Introduction
Signature simple, avancée et qualifiée ne sont pas trois niveaux commerciaux interchangeables. eIDAS leur attribue des définitions distinctes, et l’entreprise doit relier chaque choix au document, au risque et à la preuve attendue.
Un tableau de décision permet aux équipes juridique, conformité et opérations de comparer les exigences sans imposer automatiquement la QES à tous les dossiers.
Nota Sign met en œuvre des parcours distincts de signature simple, avancée ou qualifiée et conserve les preuves techniques propres à chaque niveau. Le tableau approuvé peut ainsi piloter une configuration cohérente par document. Pour appliquer ce classement, configurez vos niveaux dans Nota Sign.
Poser les trois niveaux
Le tableau commence par le document : parties, signataires, pouvoirs, forme, droit applicable, risque et usage futur. Ces informations déterminent ce qui doit être démontré.

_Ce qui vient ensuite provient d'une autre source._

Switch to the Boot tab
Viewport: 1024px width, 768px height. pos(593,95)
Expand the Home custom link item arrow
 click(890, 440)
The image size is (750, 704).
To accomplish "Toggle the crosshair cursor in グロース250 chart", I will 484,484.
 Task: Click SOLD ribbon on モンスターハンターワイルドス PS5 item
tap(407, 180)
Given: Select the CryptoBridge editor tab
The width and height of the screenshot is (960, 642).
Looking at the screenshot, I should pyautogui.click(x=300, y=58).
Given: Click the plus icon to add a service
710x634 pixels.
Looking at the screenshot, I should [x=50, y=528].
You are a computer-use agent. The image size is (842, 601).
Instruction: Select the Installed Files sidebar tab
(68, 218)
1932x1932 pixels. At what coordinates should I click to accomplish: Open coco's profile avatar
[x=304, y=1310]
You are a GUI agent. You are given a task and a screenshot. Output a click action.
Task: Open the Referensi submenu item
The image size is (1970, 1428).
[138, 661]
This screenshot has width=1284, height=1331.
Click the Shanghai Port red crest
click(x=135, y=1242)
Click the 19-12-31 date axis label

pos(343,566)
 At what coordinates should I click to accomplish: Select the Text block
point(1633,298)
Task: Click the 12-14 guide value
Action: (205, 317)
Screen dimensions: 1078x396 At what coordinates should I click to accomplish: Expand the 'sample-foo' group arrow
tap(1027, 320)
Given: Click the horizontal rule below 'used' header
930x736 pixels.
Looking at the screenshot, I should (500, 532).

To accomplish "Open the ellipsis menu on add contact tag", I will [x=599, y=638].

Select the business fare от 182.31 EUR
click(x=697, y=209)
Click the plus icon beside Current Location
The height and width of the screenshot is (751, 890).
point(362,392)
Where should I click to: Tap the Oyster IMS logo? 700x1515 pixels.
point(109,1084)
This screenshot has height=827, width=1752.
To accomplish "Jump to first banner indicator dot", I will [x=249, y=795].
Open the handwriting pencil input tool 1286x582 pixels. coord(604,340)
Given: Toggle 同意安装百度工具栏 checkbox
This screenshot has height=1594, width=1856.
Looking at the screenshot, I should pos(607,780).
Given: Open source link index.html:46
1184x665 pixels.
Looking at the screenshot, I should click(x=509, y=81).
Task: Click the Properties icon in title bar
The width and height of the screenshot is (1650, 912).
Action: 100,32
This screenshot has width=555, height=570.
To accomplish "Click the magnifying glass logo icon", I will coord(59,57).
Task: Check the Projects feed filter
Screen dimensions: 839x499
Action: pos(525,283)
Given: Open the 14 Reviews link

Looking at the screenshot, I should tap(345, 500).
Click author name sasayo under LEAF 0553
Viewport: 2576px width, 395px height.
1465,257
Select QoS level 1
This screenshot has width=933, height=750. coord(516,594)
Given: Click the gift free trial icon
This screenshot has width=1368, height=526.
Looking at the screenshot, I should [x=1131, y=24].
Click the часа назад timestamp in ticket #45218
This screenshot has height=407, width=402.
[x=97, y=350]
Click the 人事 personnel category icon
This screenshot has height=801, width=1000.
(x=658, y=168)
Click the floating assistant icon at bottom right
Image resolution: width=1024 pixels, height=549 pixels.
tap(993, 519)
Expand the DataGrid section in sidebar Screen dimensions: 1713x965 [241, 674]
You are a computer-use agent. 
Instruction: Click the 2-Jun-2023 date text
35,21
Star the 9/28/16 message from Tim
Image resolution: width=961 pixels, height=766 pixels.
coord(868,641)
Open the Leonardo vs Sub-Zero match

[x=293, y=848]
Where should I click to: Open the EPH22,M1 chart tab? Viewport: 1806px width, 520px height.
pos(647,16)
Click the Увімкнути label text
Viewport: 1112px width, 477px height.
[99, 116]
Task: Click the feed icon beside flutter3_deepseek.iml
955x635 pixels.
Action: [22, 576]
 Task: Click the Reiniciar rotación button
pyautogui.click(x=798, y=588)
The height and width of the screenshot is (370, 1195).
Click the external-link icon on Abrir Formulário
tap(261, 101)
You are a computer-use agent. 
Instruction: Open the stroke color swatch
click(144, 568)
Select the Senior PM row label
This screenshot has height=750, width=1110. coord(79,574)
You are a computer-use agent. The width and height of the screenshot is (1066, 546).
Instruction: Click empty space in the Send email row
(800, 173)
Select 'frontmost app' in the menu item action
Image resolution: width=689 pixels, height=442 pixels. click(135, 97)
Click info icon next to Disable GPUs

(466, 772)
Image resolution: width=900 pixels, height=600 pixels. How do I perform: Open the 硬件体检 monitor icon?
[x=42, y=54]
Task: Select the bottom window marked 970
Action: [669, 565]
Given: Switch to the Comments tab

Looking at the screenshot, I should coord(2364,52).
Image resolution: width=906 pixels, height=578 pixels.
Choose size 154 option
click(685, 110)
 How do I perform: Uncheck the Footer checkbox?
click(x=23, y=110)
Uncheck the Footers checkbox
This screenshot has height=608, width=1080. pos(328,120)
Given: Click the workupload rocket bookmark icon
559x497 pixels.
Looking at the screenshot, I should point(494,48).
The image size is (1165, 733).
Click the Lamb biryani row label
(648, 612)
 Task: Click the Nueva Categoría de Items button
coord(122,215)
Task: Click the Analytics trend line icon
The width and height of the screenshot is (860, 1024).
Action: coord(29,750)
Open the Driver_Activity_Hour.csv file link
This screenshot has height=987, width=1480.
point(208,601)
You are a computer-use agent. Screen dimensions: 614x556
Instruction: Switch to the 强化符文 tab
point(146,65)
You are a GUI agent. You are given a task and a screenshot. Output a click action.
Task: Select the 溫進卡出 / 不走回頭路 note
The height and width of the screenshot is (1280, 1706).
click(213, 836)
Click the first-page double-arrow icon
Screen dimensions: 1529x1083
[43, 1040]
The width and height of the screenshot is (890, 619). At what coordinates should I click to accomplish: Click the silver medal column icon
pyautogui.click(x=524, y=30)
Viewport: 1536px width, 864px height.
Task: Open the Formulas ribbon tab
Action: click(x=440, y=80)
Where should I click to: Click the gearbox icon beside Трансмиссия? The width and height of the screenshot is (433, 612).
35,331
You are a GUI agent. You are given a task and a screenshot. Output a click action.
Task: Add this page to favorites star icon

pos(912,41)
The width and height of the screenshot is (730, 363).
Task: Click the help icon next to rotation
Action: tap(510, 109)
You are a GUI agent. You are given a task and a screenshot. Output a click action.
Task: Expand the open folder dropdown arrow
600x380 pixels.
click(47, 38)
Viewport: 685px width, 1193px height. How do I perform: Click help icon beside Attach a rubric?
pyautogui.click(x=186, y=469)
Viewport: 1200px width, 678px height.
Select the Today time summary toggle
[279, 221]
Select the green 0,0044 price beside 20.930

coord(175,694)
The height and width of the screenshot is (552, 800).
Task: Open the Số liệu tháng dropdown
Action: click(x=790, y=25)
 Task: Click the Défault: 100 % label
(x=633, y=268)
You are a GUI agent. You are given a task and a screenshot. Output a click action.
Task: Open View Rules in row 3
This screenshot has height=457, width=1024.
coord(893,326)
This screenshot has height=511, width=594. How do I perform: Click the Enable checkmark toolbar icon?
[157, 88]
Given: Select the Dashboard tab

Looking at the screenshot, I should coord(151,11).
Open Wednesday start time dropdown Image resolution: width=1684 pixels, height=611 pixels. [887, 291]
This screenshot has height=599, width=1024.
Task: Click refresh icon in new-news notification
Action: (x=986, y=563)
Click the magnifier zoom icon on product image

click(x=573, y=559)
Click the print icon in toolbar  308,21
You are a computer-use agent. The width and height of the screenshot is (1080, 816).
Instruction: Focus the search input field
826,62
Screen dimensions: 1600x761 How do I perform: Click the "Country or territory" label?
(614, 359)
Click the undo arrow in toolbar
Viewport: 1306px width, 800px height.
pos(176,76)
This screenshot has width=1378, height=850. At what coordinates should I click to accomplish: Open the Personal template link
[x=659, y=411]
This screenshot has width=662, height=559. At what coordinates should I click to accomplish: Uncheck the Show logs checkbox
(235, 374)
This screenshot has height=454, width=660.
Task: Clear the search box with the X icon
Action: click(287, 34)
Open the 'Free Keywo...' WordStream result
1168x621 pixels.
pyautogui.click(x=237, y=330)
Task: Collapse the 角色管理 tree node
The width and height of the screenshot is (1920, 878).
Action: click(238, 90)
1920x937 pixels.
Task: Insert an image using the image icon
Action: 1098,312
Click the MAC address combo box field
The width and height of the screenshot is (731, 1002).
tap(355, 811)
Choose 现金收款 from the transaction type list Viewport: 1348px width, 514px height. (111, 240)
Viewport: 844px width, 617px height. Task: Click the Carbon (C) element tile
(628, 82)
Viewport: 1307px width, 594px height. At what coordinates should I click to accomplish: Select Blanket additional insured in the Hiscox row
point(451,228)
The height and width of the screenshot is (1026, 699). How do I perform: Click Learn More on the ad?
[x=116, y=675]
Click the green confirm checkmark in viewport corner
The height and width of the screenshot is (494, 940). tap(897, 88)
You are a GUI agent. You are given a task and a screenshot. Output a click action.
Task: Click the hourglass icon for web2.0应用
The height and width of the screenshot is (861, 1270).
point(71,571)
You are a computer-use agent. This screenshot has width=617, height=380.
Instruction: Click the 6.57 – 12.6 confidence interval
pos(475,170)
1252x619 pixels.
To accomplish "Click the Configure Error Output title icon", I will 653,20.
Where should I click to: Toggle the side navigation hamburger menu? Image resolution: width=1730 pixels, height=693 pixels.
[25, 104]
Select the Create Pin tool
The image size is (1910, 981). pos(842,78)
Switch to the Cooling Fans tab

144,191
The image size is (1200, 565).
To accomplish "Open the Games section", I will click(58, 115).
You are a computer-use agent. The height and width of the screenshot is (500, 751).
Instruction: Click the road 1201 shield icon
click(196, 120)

Il sépare ensuite les trois catégories eIDAS, leur source, leurs critères, les méthodes configurées et les preuves exportables. Les politiques internes restent identifiées comme telles.
La décision est versionnée et datée. Un nouveau type de document ne reprend pas automatiquement le classement d’un cas voisin.
Définir le niveau simple
La signature électronique au sens large correspond à des données électroniques jointes ou associées logiquement à d’autres données et utilisées par le signataire pour signer.
Son adéquation dépend du document et de la preuve. Le dossier peut notamment relier le destinataire, l’action d’acceptation, la version, les événements et les contrôles d’accès.
Le mot « simple » ne signifie ni « sans contrôle » ni « adapté à tous les cas courants ». La politique doit expliquer pourquoi cette méthode suffit pour le scénario.
Définir le niveau avancé
La signature avancée satisfait les exigences de l’article 26 : lien univoque, identification, contrôle des données de création avec un niveau de confiance élevé et détection des modifications ultérieures.
Le tableau traduit ces critères en configuration et en preuve : méthode d’identification, intégrité, contrôle du signataire, résultat de validation et traitement des échecs.
L’équipe teste ces résultats sur un document représentatif avant de classer le parcours comme avancé.
Définir le niveau qualifié
La QES est une signature avancée créée avec un dispositif qualifié et fondée sur un certificat qualifié. Le prestataire, le service, le certificat et le dispositif doivent être vérifiés pour le parcours concerné.
L’article 25 lui attribue un effet équivalent à une signature manuscrite dans le cadre eIDAS. Cela ne rend pas la QES obligatoire pour chaque contrat et ne dispense pas de vérifier les pouvoirs ou la forme de l’acte.
Le dossier conserve la validation, les données temporelles et la chaîne de preuve reliées à la version signée.
Approuver le tableau
Pour chaque niveau, le tableau doit faire apparaître le document, les critères, la configuration, la preuve, les exceptions et le responsable. Un pilote confirme que le système produit bien les résultats annoncés.
Les fonctions concernées approuvent le tableau avant le déploiement. Un changement de document, de méthode, de prestataire ou de preuve déclenche une revue ciblée.